本发明的步骤s3中，可执行的二进制文件是指固件中的第三方库中的可执行二进制文件。

本发明的步骤s4中，特征字符串包括但不限于第三方库版本信息、栈空间字符串信息和所使用的字符串常量。第三方库版本信息字符串是指一些直接指明该第三方库版本号的字符串，栈空间字符串是指可执行二进制文件中的栈空间中所包含的字符串，一般是程序执行过程中的所使用的一些临时变量，字符串常量是指程序执行过程中的所写入的各字符串。

本发明的步骤s4中，特征字符串的提取方式包括但不限于string命令和第三方开源工具，string命令为linux系统中自带的提取字符串的命令，第三方开源工具中也拥有提取字符串的功能。

本发明的步骤s5中，同源性分析是指用模糊哈希算法对固件包中的第三方库的身份信息和危险信息库中的第三方库的身份信息进行模糊哈希检测，由于模糊哈希对文字的增删相似性比对有着很好的效果，所以这里使用模糊哈希来对身份信息进行比对。

本发明的步骤s6中，同源性指数是指步骤s5中的各个第三方库相对应计算出的模糊哈希的哈希值的相似性带入同源性计算公式所得出的数值。该数值越大，代表相似性越高，数值越小，相似性越低。

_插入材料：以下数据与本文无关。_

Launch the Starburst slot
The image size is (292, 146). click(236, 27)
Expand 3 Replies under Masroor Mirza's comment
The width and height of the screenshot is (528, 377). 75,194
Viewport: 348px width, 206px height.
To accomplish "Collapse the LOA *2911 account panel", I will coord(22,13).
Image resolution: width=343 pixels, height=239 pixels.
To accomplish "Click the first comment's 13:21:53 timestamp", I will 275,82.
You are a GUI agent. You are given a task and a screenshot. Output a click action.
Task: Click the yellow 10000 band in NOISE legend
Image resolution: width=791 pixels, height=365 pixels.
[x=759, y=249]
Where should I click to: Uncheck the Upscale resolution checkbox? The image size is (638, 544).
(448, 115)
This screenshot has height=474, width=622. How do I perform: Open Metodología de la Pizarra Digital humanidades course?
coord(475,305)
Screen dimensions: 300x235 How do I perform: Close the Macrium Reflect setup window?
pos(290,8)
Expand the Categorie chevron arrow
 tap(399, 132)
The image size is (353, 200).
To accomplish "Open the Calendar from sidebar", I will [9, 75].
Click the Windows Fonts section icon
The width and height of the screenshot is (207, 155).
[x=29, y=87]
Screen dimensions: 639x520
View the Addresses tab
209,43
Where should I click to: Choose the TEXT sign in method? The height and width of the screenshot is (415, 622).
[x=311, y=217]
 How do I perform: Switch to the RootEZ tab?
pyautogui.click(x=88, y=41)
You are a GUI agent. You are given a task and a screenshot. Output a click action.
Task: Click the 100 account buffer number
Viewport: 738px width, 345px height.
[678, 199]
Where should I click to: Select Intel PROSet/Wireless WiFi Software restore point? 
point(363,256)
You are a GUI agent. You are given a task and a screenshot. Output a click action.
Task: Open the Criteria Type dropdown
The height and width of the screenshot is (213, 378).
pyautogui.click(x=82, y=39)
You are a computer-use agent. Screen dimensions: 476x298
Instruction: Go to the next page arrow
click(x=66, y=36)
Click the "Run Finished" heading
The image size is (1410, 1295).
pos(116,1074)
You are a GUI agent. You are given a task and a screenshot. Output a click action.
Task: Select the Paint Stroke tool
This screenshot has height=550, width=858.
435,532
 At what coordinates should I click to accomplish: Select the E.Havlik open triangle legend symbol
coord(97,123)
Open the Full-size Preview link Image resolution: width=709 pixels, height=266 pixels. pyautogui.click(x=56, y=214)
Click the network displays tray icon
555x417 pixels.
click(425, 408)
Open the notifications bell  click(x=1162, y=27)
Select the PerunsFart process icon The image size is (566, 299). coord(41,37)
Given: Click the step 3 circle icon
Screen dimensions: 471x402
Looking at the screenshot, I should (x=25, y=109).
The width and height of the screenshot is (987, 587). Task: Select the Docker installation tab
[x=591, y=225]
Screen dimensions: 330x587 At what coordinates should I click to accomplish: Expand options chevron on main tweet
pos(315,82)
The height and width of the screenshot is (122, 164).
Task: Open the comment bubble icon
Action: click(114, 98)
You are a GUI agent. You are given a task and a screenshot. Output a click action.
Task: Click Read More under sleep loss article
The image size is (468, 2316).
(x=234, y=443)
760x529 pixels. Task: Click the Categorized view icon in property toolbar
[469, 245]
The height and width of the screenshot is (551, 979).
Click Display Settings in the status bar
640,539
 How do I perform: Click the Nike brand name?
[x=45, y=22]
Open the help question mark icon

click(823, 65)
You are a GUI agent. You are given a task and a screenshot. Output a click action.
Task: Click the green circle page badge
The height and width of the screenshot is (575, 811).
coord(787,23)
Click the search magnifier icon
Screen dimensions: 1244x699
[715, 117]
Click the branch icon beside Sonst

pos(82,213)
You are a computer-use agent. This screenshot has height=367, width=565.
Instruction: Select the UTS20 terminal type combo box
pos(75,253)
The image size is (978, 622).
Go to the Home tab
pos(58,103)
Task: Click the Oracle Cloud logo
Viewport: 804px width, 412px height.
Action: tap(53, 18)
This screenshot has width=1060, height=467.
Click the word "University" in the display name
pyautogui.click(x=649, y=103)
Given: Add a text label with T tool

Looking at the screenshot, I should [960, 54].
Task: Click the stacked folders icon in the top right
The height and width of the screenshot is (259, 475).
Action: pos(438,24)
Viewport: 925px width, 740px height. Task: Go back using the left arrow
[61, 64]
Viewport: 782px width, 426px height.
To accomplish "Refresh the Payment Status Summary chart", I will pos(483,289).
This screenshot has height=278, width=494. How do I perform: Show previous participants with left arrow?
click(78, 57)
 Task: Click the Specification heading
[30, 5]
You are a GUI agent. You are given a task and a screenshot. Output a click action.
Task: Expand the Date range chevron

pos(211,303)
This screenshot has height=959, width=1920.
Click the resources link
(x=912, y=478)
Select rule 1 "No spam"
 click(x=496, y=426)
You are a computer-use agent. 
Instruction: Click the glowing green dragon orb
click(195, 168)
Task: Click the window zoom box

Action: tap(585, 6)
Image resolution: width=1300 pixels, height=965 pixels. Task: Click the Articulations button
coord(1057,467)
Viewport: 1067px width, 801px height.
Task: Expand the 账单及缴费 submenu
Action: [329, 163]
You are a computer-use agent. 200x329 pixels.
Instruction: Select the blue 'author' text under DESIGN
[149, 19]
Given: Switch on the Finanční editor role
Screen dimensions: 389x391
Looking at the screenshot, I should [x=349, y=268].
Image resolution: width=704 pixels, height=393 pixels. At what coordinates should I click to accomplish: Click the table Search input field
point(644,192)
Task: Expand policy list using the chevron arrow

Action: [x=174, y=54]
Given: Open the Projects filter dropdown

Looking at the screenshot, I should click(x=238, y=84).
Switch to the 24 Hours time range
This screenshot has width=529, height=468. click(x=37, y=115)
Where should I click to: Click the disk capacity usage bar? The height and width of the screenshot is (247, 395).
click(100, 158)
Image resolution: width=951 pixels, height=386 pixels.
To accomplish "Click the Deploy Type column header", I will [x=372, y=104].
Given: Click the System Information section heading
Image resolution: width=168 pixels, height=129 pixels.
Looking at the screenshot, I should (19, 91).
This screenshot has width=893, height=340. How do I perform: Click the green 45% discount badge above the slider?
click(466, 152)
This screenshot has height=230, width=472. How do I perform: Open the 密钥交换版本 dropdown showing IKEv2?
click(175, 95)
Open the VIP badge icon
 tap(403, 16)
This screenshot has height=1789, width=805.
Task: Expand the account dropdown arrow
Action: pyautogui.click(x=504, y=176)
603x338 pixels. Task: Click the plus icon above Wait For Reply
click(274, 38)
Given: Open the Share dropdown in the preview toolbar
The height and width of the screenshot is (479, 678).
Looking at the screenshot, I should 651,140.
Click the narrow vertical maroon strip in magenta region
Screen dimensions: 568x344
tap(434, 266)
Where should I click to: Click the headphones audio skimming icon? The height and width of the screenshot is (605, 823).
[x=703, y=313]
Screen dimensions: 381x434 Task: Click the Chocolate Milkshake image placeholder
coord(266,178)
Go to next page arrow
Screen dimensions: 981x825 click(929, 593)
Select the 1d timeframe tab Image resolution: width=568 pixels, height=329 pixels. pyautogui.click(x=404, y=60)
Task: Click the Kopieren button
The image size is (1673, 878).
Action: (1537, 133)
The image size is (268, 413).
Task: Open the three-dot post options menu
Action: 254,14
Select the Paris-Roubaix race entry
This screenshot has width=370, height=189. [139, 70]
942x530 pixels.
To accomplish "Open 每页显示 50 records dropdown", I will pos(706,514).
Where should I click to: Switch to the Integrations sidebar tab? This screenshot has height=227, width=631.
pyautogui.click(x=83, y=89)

其中，模糊哈希计算出来的数值范围为0-100，0代表无任何相似性，100代表完全一致。

本发明的有益效果在于：

能够解决跨平台的固件第三方库同源性检测问题：由于跨平台检测的主要难点在于不同的编译环境对第三方库进行编译后，会将文件中的部分内容更改掉，然而由于在不同编译环境的编译过程中，第三方库中所包含的字符串几乎不会发生变化，因此可以利用这一点来解决跨平台的第三方库同源性检测问题。

能够提高第三方库同源性检测的检测效率：由于常规的同源性检测中，检测对象是整个第三方库，但是由于第三方库中的文件数目非常多，导致在进行检测时会消耗大量的时间，而本发明中使用身份信息来检测第三方库，这样将文件的数量直接变为1，大大提高了检测的效率。

综上，本发明不但解决了跨平台的第三方库同源性检测问题，而且利用将检测比对数量变为1来大大提高了第三方库同源性检测的效率，为物联网固件的同源性安全检测提供了一种可靠的方法。

附图说明

图1是本发明流程概述图；

图2是本发明的详细流程图。

具体实施方式

下面结合以下具体实施例和附图，对本发明作进一步的详细说明。实施本发明的过程、条件、实验方法等，除以下专门提及的内容之外，均为本领域的普遍知识和公知常识，本发明没有特别限制内容。

实施例

本发明中有关的技术术语代表的含义如下：

同源性指数：同源性指数是由模糊哈希算法计算出来的数值，数值范围为0-100，0表示无任何同源性，100表示完全相同。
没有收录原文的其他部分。